If your marriage is annulled, the IRS treats you as if the marriage never existed. You’ll need to file amended returns for all affected years that are still within the statute of limitations, which is generally three years from the date you filed the original return or two years from the date you paid the tax.10Internal Revenue Service. Filing Taxes After Divorce or Separation

One detail that catches people off guard: alimony paid under agreements signed in 2019 or later is not deductible by the payer and not taxable to the recipient. Older agreements (signed in 2018 or before) still follow the prior rules where the payer deducts and the recipient reports the income.10Internal Revenue Service. Filing Taxes After Divorce or Separation

Updating Your Name on Government IDs

If you change your legal name after marriage, divorce, or domestic partnership, the order in which you update your identification matters. Start with the Social Security Administration, because every other agency verifies your name against SSA records.

Social Security Card

You’ll need to complete an Application for a Social Security Card (Form SS-5) and provide documents proving your identity, your new legal name, and the event that caused the name change (such as a marriage certificate or divorce decree).11Social Security Administration. How Do I Change or Correct My Name on My Social Security Number Card The IRS checks your tax return against SSA records, so if you file under your new name before updating with SSA, your return may be delayed. The IRS advises using your former name on your tax return until the SSA update goes through.12Internal Revenue Service. Name Changes and Social Security Number Matching Issues

California Driver’s License

Once SSA has your updated name, you can apply for a new California driver’s license or ID card. The DMV verifies your information with SSA first, and if it doesn’t match, your application will be denied.13California Department of Motor Vehicles. Updating Information on Your Driver License or Identification DL/ID Card You can start the application online, but you’ll need to visit a DMV office in person with proof documents to complete the process. For a REAL ID, bring proof of identity, your Social Security number, and two proofs of California residency. If you’ve had previous legal name changes, bring documentation for all of them.

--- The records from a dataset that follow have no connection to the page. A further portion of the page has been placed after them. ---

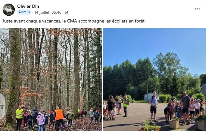Open Olivier Dln's profile picture avatar
The height and width of the screenshot is (131, 206).
9,9
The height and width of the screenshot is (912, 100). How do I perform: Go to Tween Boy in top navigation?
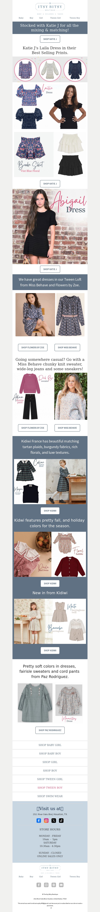(75, 18)
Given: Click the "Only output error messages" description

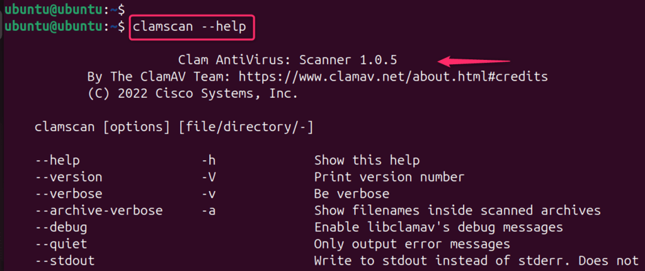Looking at the screenshot, I should tap(412, 243).
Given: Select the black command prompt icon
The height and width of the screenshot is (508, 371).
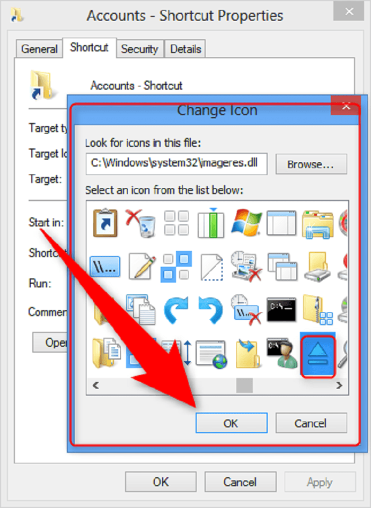Looking at the screenshot, I should pos(281,309).
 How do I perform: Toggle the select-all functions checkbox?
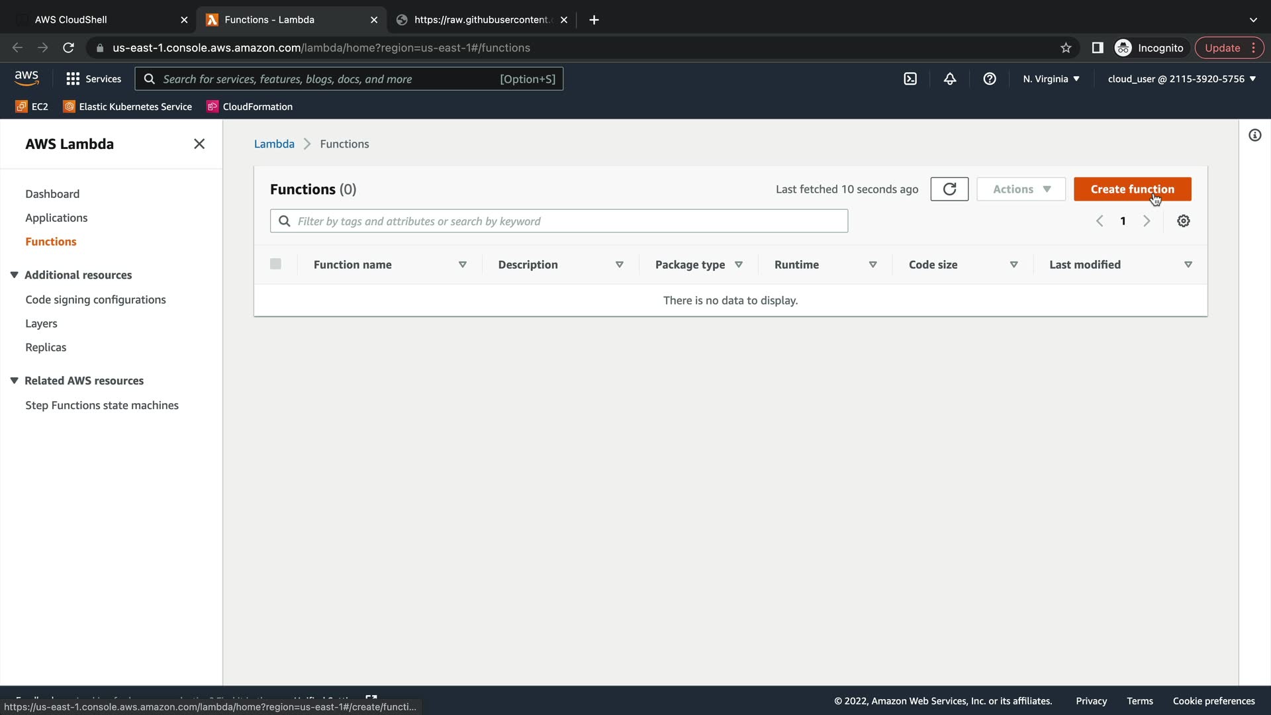(276, 264)
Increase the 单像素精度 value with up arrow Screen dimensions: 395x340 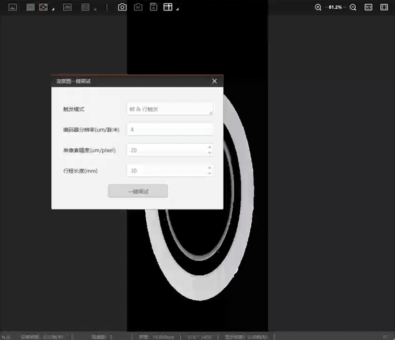click(210, 147)
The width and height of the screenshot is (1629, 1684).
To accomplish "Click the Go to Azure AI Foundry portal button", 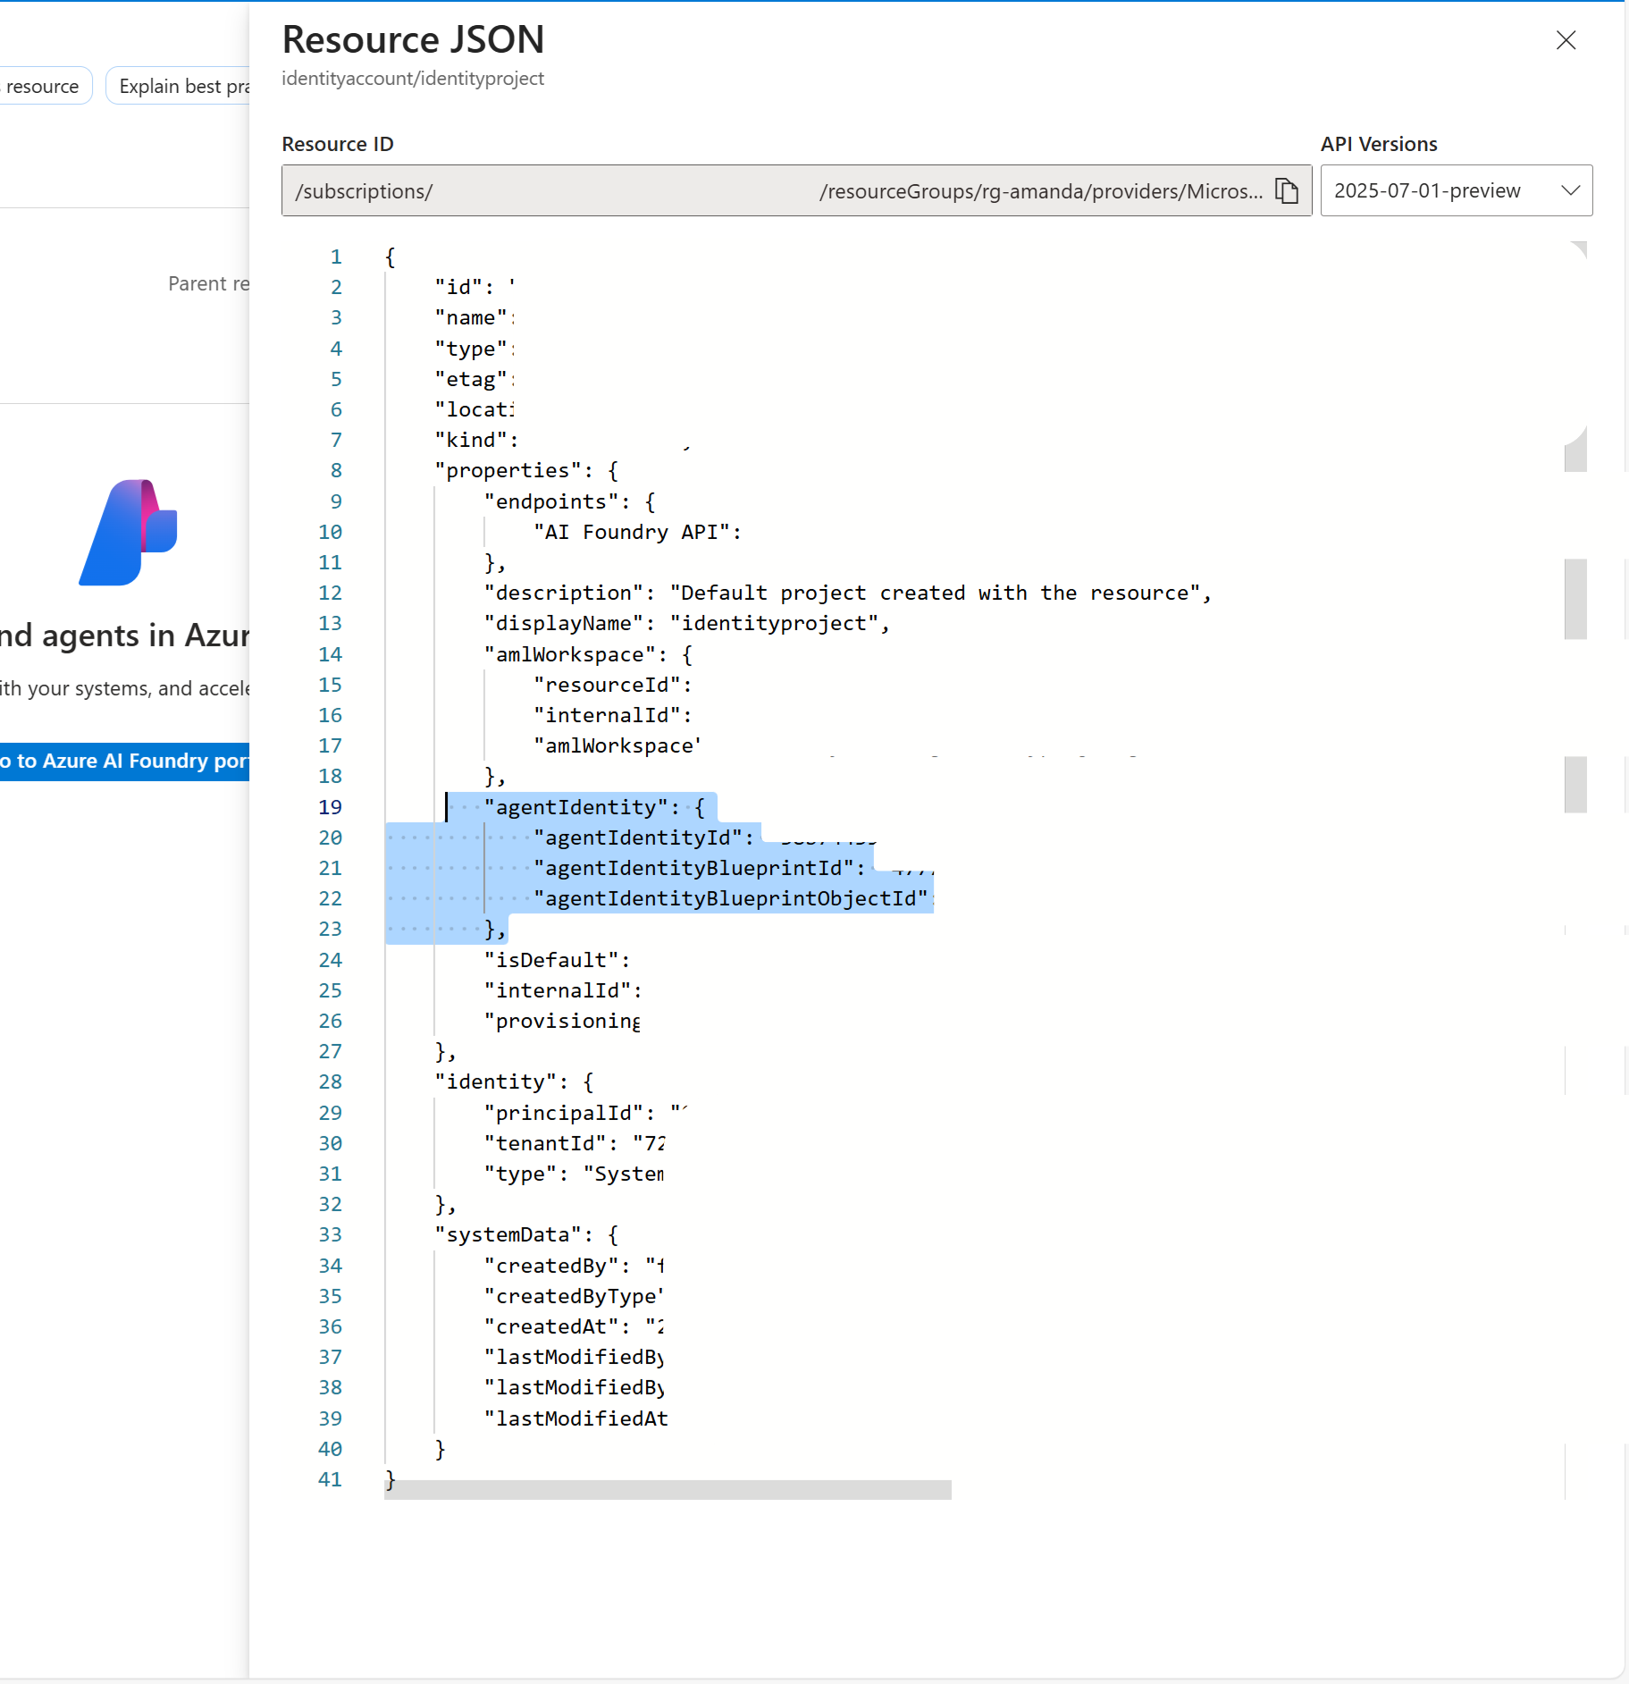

Dividing CalPERS Retirement Benefits in a Divorce

California treats all retirement benefits as community property, which means your CalPERS pension can be divided when a marriage or domestic partnership ends.14California Public Employees’ Retirement System. Divorce and Your Pension Your former spouse’s share of the community property interest can be up to 50 percent of the benefit you earned during the relationship. This is where many people underestimate the complexity involved.

To divide CalPERS benefits, you need a Qualified Domestic Relations Order (QDRO) that spells out exactly how the pension will be split. The process works like this:14California Public Employees’ Retirement System. Divorce and Your Pension

  • Claim notification: Once CalPERS learns about the divorce, it places a hold on benefits until the community property claim is resolved.
  • Draft the QDRO: You and your former spouse agree on how the pension will be divided and submit a proposed QDRO to CalPERS for review.
  • First CalPERS review: CalPERS has 60 days to review the draft and let you know whether the language is acceptable or needs changes.
  • File with the court: After CalPERS approves the language, either party files the QDRO with the court.
  • Second CalPERS review: Send the filed court order back to CalPERS, which reviews it again within 60 days to confirm the final version matches what was approved.
  • Benefits released: Once the QDRO clears both reviews, CalPERS lifts the hold and distributes benefits according to the order.

A language error in the QDRO can add months to this process, since CalPERS will reject orders that don’t meet their requirements. Many divorce attorneys recommend submitting the draft to CalPERS before finalizing any settlement agreement, so you’re not locked into terms that CalPERS won’t accept. Until the QDRO is fully resolved, neither party can access the held benefits, regardless of what the divorce decree says.